Cytosine methylation within the gene encoding for FK506-binding-protein-5 (FKBP5) was measured in Holocaust survivors (n=32), their adult offspring (n=22), and respective demographically comparable parent (n=8) - offspring (n=9) controls. Cytosine-phosphate-guanine (CpG) sites for analysis were chosen based on their spatial proximity to the intron 7 glucocorticoid-response-elements (GREs).

Holocaust exposure had an effect on FKBP5 methylation that was observed in exposed parents (F0) as well in their offspring (F1).
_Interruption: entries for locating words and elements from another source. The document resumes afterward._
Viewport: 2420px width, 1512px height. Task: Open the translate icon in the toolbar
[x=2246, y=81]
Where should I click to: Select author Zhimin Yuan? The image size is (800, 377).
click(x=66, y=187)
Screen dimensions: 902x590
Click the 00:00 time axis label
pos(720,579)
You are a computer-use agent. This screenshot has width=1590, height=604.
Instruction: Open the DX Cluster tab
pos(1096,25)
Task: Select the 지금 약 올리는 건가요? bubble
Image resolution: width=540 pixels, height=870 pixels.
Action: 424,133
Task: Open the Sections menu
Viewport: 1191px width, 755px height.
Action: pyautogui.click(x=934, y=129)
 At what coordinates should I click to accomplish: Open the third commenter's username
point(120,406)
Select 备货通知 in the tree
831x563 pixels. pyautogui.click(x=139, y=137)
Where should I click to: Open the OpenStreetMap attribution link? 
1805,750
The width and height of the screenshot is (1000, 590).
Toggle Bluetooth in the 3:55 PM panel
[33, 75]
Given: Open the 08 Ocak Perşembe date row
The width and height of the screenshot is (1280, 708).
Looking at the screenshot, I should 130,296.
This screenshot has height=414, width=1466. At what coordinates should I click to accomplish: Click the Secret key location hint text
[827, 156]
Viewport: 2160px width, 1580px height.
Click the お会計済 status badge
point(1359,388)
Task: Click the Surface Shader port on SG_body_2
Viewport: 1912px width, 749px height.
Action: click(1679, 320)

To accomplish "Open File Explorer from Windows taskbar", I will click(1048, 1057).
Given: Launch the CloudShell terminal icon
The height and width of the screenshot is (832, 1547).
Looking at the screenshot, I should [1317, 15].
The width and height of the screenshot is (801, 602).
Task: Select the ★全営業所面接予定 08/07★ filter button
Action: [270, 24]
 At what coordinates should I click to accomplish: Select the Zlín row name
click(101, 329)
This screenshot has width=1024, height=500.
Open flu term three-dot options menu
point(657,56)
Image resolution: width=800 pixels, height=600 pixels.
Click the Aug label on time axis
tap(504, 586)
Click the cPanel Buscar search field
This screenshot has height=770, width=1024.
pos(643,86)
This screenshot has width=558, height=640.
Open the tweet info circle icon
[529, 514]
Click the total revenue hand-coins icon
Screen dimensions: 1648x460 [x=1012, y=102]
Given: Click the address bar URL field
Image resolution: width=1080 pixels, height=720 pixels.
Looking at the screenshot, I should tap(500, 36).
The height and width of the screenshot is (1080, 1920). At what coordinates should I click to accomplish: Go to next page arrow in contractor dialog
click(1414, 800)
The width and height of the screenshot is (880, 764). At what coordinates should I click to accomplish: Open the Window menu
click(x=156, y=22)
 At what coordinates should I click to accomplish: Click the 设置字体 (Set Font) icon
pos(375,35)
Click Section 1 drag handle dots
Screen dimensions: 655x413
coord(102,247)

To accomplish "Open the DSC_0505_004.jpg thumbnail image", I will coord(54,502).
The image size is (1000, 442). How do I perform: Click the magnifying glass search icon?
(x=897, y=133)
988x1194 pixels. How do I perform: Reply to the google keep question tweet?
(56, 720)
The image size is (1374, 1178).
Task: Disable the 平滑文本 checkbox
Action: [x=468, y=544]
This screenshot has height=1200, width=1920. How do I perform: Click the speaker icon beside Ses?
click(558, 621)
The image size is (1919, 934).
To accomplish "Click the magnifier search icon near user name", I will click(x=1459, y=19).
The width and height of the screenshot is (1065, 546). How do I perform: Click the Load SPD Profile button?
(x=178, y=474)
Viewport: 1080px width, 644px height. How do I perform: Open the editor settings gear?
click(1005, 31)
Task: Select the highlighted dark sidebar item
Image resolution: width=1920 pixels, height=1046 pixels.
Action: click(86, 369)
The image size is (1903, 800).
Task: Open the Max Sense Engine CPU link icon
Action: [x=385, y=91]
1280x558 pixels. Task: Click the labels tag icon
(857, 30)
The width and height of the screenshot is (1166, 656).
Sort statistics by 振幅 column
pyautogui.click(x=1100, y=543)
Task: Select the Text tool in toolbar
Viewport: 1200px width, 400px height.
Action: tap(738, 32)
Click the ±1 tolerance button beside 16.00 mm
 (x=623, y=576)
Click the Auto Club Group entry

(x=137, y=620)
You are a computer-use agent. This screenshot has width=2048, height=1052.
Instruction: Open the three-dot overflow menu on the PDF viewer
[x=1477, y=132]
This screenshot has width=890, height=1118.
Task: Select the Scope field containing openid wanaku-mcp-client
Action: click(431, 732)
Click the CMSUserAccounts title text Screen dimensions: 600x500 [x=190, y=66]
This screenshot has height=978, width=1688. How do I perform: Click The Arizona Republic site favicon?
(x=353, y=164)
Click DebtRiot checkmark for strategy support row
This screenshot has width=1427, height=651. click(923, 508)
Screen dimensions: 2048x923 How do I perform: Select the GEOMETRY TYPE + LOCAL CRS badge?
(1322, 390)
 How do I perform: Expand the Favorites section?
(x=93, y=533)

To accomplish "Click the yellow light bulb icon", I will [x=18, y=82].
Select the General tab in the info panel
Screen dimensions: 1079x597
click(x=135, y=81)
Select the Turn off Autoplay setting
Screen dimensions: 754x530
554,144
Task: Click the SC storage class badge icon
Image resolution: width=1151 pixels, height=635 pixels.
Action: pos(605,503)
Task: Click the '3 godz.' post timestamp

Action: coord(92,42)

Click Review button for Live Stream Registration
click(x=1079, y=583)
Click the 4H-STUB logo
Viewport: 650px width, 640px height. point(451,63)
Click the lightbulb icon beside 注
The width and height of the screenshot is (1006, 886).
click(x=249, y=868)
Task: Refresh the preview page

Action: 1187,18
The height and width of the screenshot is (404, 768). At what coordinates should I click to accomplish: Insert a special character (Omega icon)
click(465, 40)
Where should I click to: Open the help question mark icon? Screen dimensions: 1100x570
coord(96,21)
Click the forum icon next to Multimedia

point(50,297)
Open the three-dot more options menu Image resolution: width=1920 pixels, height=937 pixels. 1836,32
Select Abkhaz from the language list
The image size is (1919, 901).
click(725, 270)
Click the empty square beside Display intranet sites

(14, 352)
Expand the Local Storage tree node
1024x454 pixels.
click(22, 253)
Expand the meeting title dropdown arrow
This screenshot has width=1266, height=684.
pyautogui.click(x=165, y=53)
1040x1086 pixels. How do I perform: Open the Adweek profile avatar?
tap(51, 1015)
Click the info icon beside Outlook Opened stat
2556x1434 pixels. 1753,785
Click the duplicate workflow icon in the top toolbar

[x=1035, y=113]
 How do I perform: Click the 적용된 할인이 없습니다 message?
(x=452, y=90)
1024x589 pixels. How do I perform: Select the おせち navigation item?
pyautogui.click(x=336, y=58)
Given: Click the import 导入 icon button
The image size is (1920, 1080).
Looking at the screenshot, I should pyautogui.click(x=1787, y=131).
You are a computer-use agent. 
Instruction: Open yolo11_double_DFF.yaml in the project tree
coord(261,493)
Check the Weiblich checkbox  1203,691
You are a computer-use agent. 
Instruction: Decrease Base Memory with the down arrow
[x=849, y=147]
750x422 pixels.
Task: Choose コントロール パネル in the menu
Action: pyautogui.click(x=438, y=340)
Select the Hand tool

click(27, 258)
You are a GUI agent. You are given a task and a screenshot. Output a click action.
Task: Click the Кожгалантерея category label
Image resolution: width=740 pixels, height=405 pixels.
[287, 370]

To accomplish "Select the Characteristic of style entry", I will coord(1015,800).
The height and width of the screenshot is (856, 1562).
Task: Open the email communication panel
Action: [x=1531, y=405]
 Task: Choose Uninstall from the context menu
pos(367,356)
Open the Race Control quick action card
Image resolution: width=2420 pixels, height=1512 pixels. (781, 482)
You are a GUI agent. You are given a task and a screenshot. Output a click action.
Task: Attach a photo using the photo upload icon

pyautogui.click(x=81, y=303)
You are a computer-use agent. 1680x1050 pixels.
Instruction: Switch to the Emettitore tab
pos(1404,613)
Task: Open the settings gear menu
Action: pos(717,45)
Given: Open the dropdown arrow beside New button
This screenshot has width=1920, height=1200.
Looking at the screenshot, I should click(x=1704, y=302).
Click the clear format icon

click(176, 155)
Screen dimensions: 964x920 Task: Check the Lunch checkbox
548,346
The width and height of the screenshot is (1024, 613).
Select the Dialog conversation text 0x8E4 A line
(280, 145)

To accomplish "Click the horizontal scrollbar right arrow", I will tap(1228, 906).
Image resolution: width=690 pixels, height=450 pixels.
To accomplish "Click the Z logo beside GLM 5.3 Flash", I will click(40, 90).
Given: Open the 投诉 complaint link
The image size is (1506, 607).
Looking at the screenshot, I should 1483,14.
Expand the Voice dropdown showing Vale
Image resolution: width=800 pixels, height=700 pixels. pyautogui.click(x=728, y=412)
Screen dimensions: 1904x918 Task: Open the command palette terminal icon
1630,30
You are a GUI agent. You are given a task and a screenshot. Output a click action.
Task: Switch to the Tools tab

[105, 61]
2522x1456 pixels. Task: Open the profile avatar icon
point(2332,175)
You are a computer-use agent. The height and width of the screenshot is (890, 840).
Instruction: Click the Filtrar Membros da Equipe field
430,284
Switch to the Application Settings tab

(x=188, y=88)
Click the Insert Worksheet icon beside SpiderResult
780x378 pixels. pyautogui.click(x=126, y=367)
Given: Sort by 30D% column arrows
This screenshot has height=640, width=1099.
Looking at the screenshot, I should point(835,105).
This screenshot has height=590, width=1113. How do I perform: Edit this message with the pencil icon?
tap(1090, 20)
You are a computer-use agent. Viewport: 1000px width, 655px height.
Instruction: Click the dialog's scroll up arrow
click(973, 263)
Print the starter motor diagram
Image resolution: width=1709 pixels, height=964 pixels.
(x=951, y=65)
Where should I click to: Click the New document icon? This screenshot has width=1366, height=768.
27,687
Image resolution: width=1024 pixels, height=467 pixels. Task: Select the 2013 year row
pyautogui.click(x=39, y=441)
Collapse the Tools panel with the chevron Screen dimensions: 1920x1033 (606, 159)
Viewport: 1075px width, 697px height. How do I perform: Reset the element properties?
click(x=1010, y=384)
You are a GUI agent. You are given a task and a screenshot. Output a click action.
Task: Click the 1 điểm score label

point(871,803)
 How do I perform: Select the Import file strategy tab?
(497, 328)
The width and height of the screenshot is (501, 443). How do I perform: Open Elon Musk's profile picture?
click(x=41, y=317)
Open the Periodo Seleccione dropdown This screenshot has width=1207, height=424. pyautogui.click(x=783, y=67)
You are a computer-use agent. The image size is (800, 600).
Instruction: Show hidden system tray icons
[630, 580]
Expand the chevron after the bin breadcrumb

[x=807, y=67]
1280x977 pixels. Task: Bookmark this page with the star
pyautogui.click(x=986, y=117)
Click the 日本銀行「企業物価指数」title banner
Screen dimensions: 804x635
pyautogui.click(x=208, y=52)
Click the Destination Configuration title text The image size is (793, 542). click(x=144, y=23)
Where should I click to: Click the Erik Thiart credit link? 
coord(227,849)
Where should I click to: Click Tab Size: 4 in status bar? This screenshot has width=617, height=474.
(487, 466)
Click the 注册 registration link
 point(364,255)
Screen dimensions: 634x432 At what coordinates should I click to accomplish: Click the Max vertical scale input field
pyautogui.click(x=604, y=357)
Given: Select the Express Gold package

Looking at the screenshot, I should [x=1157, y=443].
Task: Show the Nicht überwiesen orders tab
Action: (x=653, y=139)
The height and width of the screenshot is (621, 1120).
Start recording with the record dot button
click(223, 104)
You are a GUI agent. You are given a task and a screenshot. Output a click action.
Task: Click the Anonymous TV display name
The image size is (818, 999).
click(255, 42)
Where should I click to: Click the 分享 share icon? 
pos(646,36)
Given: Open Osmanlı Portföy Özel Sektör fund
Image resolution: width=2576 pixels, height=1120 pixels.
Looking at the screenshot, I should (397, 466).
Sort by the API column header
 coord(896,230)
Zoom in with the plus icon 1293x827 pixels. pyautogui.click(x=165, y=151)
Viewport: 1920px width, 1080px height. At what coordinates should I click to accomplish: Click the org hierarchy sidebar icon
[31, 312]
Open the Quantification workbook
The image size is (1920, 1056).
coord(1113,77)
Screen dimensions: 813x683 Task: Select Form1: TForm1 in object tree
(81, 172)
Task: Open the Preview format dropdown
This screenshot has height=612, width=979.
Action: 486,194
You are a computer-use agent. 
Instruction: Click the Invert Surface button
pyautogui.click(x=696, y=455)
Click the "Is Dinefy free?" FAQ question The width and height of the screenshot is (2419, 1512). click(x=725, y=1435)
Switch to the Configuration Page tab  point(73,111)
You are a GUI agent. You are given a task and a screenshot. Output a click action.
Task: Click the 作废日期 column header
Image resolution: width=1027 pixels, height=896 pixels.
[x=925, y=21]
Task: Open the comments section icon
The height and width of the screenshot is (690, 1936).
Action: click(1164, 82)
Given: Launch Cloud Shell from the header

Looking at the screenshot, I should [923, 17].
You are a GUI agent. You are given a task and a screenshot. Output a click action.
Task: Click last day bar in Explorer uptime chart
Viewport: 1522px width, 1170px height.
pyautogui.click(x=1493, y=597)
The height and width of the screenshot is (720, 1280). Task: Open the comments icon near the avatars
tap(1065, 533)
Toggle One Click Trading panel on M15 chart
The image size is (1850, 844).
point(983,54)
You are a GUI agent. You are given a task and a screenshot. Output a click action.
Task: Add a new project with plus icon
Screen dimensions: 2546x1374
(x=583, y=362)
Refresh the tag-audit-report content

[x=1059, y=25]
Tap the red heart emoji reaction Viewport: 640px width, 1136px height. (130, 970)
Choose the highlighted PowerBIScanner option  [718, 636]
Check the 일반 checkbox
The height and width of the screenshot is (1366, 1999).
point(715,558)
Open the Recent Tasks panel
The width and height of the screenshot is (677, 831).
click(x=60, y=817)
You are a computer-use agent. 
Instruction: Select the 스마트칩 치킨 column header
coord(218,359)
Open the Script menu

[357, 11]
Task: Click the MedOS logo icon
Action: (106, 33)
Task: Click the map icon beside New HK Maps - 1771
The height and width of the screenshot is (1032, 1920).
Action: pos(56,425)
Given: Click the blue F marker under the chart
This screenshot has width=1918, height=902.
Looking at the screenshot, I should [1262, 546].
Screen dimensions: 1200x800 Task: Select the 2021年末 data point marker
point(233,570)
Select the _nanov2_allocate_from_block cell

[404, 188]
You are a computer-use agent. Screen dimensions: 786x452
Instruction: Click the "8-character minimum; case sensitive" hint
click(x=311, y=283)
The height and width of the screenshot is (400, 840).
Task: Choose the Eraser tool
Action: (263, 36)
These effects were observed at bin 3/site 6. Interestingly, in Holocaust survivors, methylation at this site was higher in comparison to controls, whereas in Holocaust offspring, methylation was lower. F0 and F1 methylation levels were significantly correlated. In contrast to the findings at bin 3/site 6, offspring methylation at bin 2/sites 3-5 associated with childhood physical and sexual abuse in interaction with an FKBP5 risk-allele, previously associated with vulnerability to psychological consequences of childhood adversity. The findings suggest the possibility of site-specificity to environmental influences, as sites in bins 3 and 2 were differentially associated with parental trauma and the offspring’s own childhood trauma, respectively. FKBP5 methylation averaged across the three bins examined, associated with wake-up cortisol levels, indicating functional relevance of the methylation measures.

This is the first demonstration of transmission of pre-conception parental trauma to child associated with epigenetic changes in both generations, providing a potential insight into how severe psychological trauma can have intergenerational effects."